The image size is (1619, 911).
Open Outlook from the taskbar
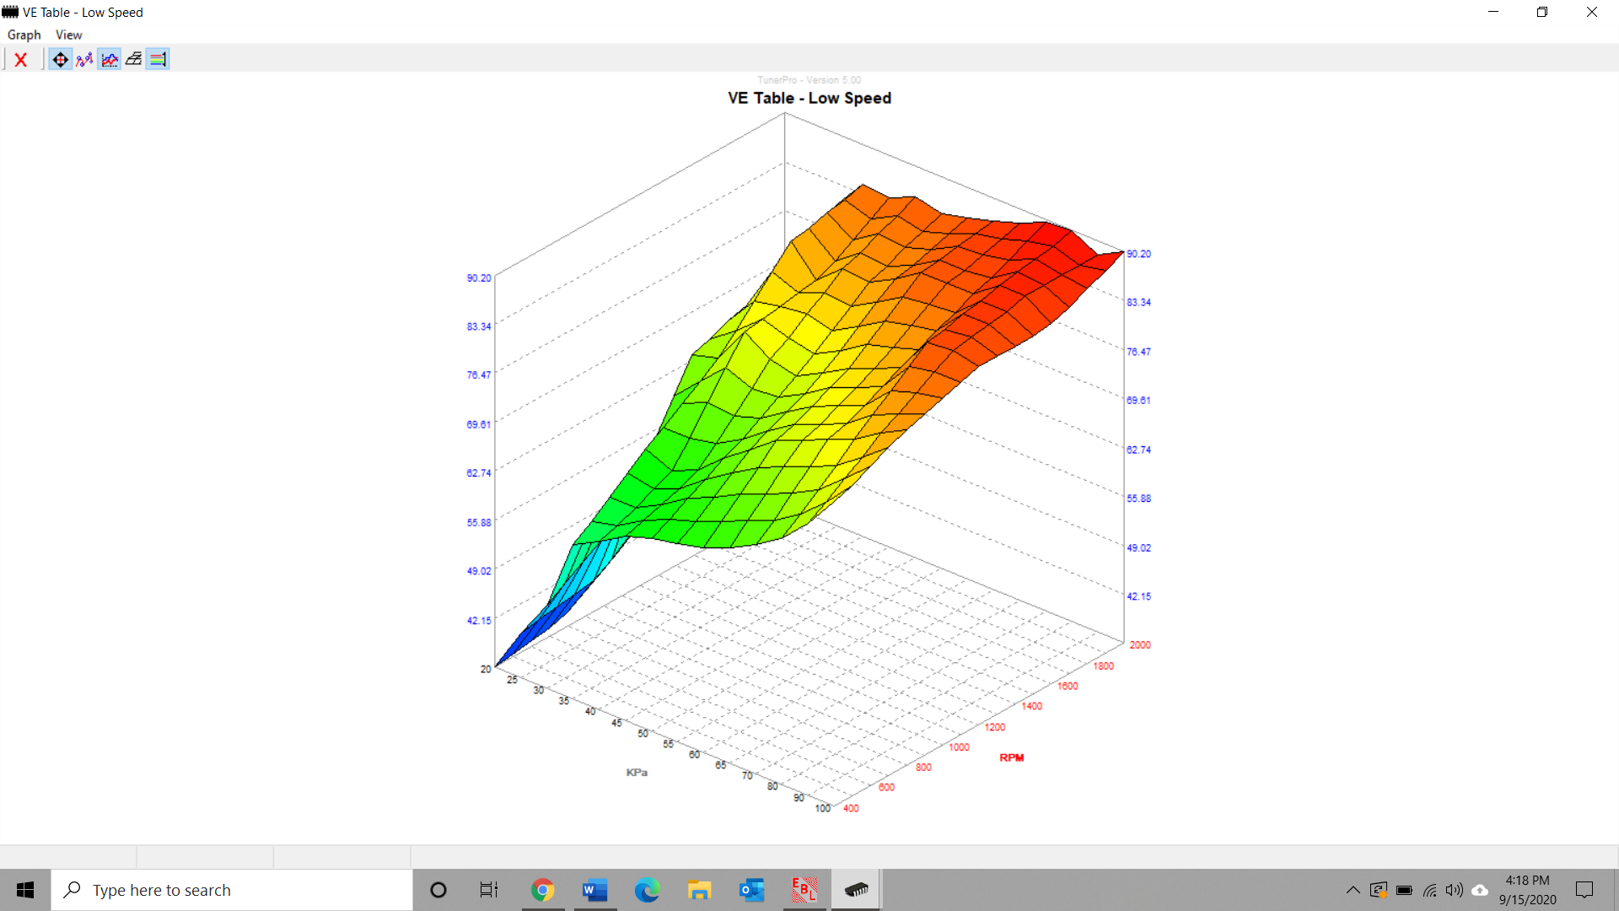pos(751,890)
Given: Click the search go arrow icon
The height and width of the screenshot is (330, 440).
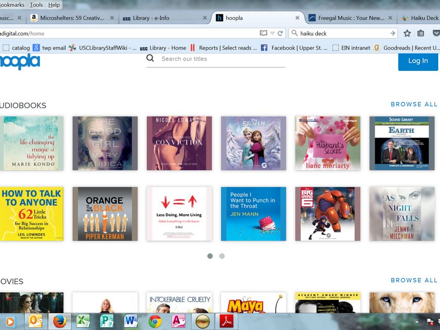Looking at the screenshot, I should click(392, 33).
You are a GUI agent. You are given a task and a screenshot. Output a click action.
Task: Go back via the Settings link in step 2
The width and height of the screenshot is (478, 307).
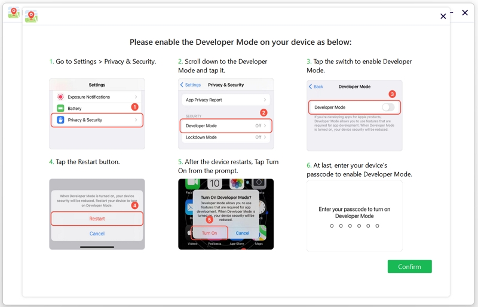click(191, 85)
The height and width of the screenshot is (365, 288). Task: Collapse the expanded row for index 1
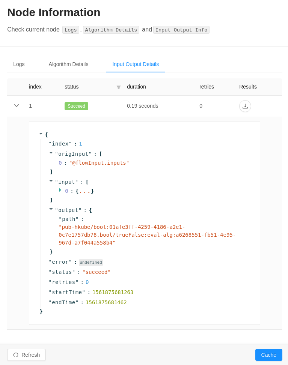pyautogui.click(x=16, y=106)
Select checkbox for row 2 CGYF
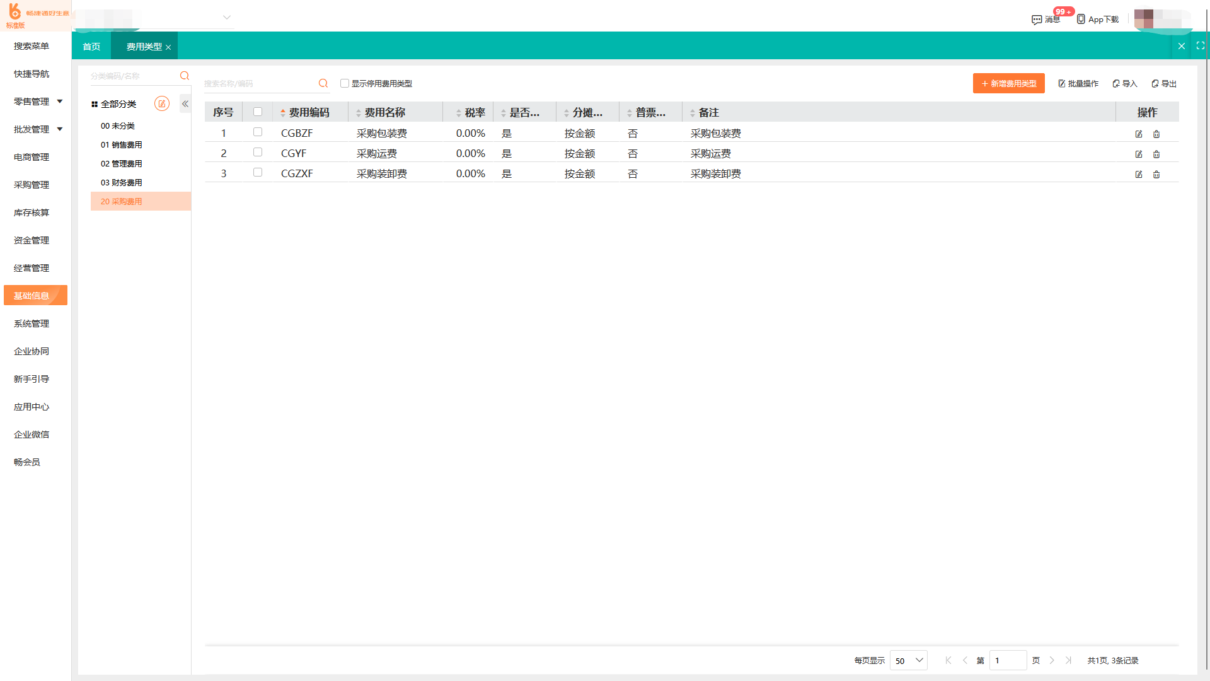Viewport: 1210px width, 681px height. tap(258, 153)
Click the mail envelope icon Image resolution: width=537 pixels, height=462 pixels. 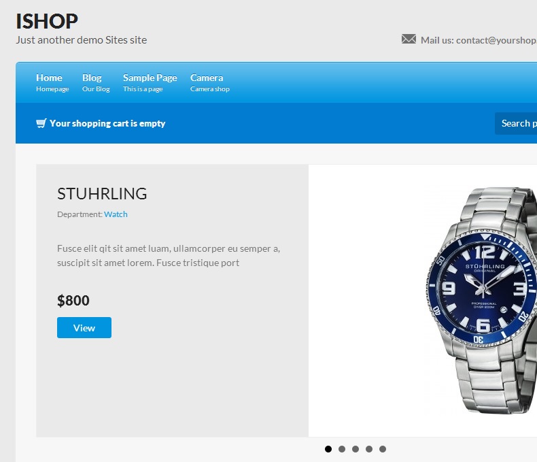(x=409, y=39)
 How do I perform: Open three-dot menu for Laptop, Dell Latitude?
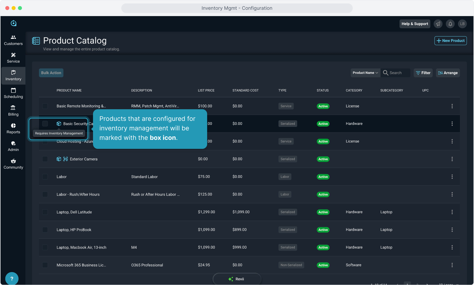(x=452, y=212)
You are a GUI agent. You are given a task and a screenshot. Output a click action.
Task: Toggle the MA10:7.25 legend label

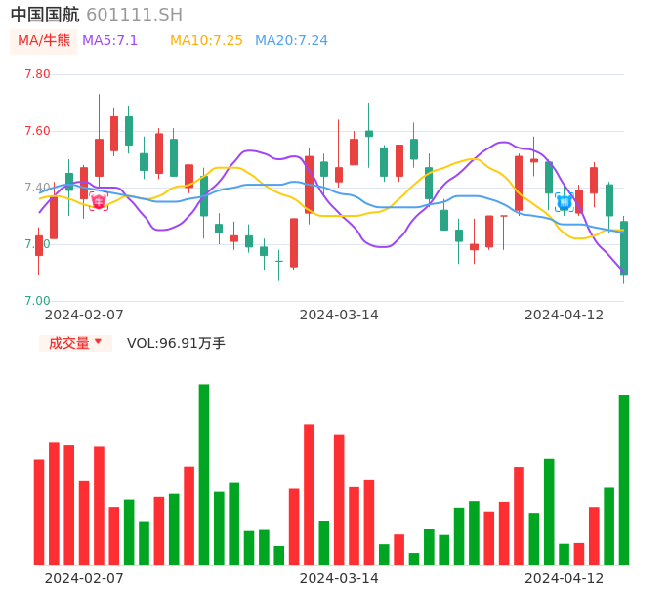pos(206,41)
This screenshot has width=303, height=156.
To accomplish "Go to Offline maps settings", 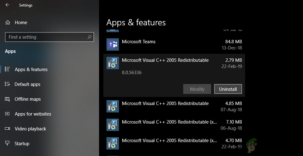I will pos(28,99).
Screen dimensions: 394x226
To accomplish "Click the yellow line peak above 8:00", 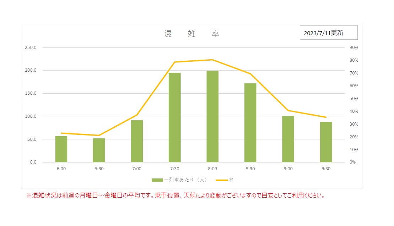I will pyautogui.click(x=212, y=60).
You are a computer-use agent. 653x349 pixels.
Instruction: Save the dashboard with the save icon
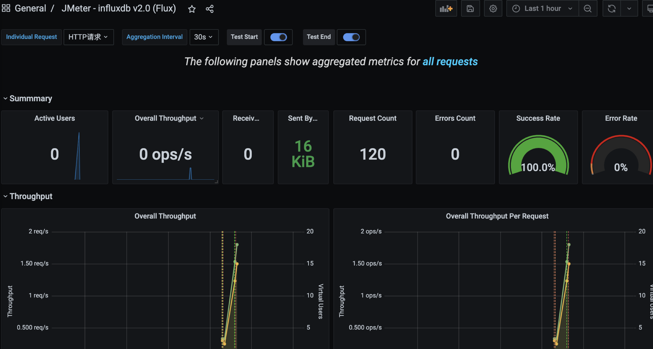[470, 8]
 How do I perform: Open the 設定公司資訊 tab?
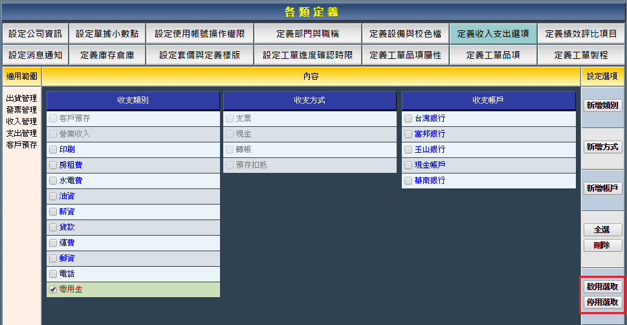[x=35, y=34]
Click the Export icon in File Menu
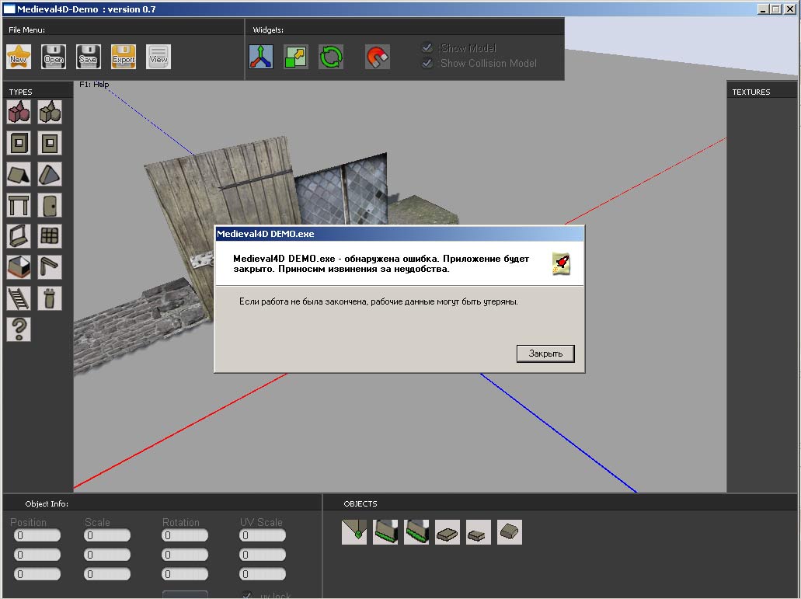This screenshot has height=599, width=801. [124, 57]
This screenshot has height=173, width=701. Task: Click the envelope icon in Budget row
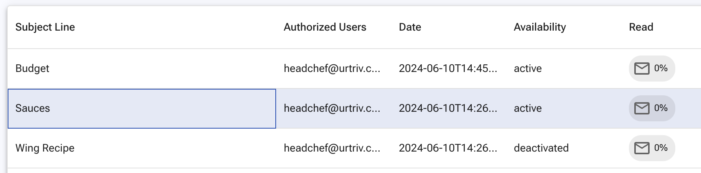pos(642,69)
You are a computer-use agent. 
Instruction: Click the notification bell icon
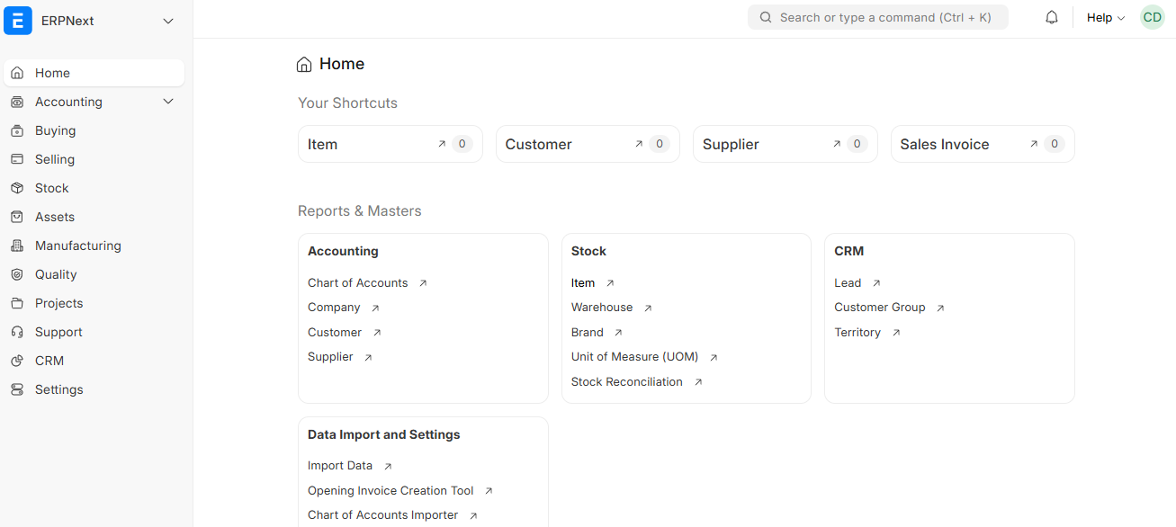[x=1051, y=16]
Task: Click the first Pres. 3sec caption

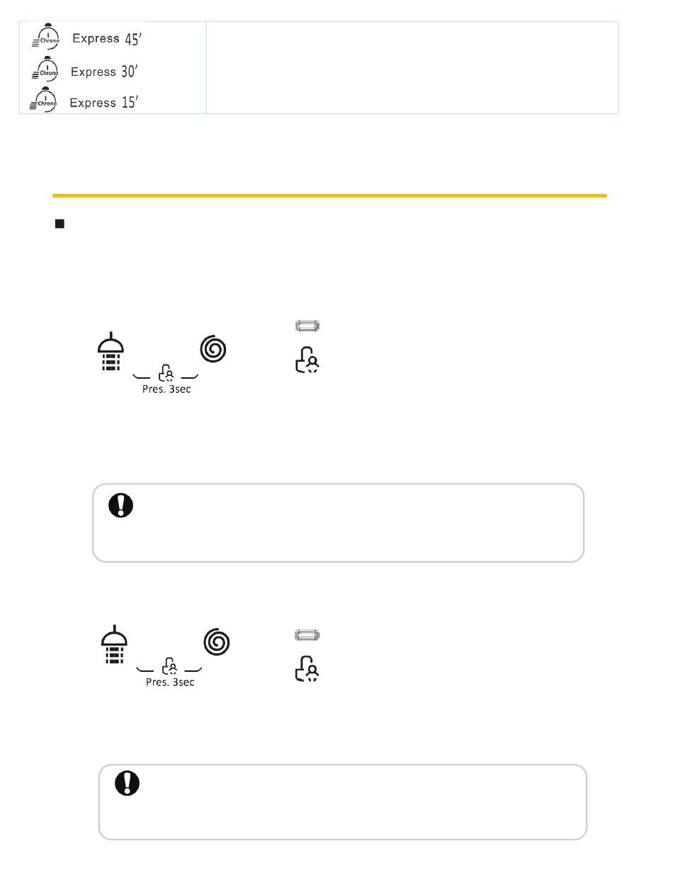Action: point(164,390)
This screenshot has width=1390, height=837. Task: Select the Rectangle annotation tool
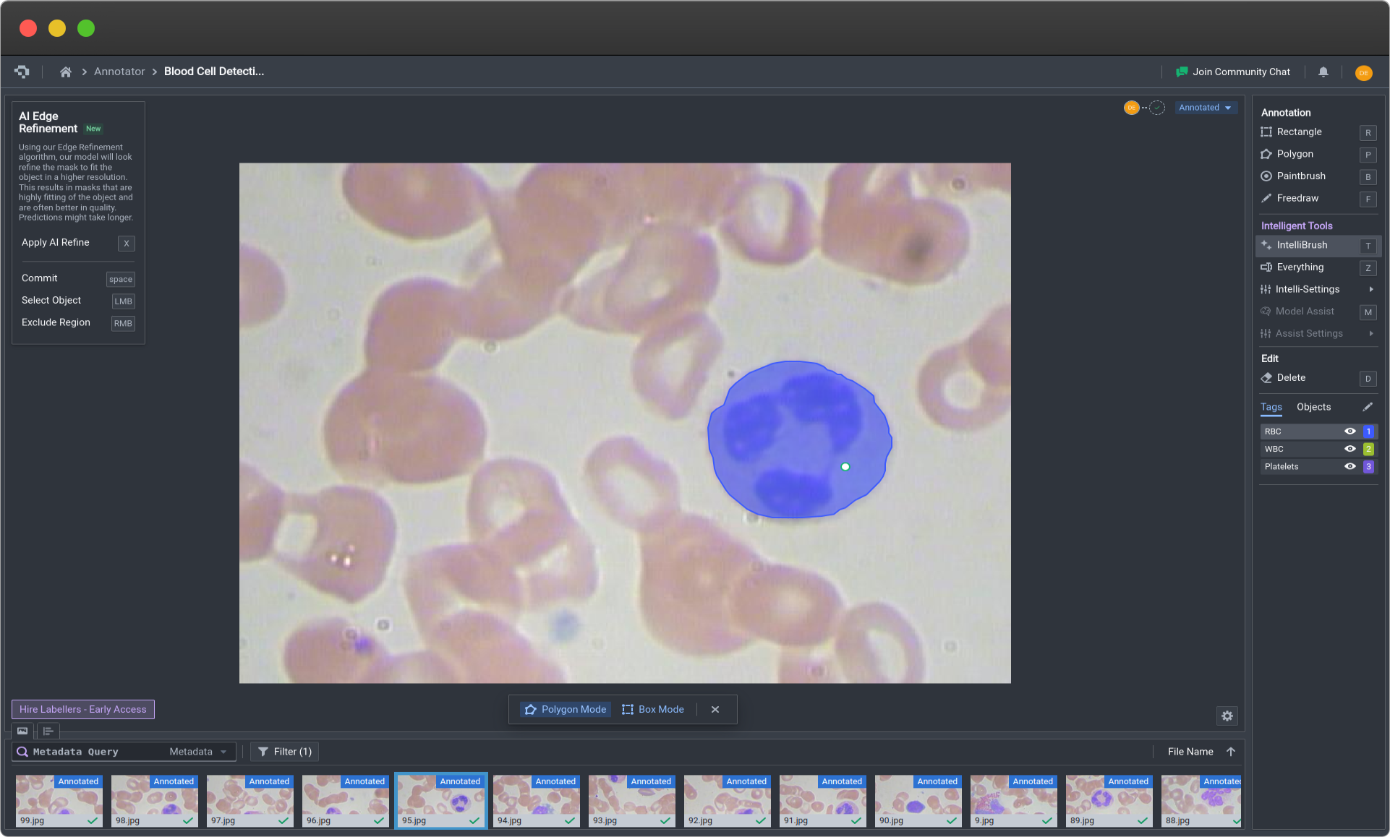tap(1299, 132)
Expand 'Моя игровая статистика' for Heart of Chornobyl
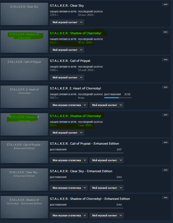The height and width of the screenshot is (223, 173). pyautogui.click(x=69, y=105)
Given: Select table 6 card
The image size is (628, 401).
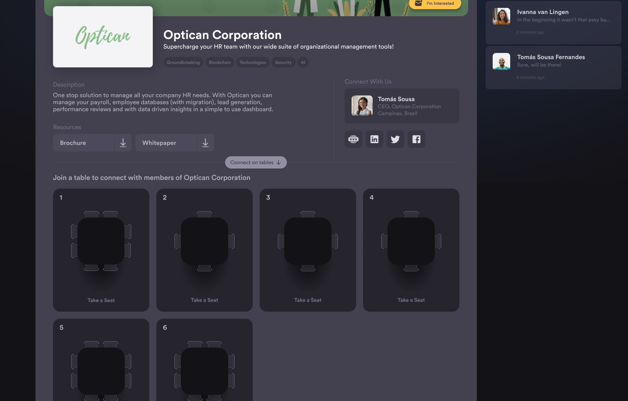Looking at the screenshot, I should 205,360.
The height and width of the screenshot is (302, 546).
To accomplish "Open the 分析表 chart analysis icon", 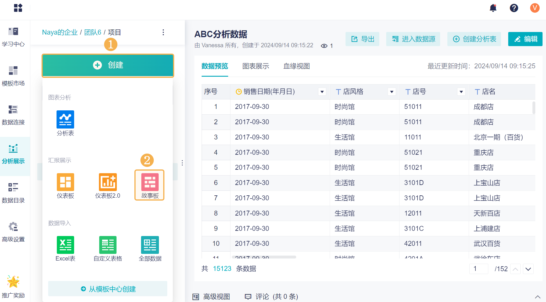I will [65, 120].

Exercise aim: Retype the part of the items that opens with the line containing "How do I perform: Open the 設定公司資訊 tab?" and closes with the line containing "Looking at the screenshot, I should 205,360.", keeping both of those lines and omitting the pictures.

Written response:
 How do I perform: Open the 設定公司資訊 tab?
[x=35, y=34]
Click the Export icon in File Menu
This screenshot has height=599, width=801. [124, 57]
This screenshot has height=173, width=701. Task: Click the envelope icon in Budget row
pos(642,69)
You are a computer-use agent. 
Instruction: Click the notification bell icon
[x=1051, y=16]
Task: Click the first Pres. 3sec caption

Action: point(164,390)
This screenshot has width=1390, height=837. Task: Select the Rectangle annotation tool
tap(1299, 132)
Expand 'Моя игровая статистика' for Heart of Chornobyl
The height and width of the screenshot is (223, 173). pyautogui.click(x=69, y=105)
Given: Select table 6 card
The image size is (628, 401).
Looking at the screenshot, I should 205,360.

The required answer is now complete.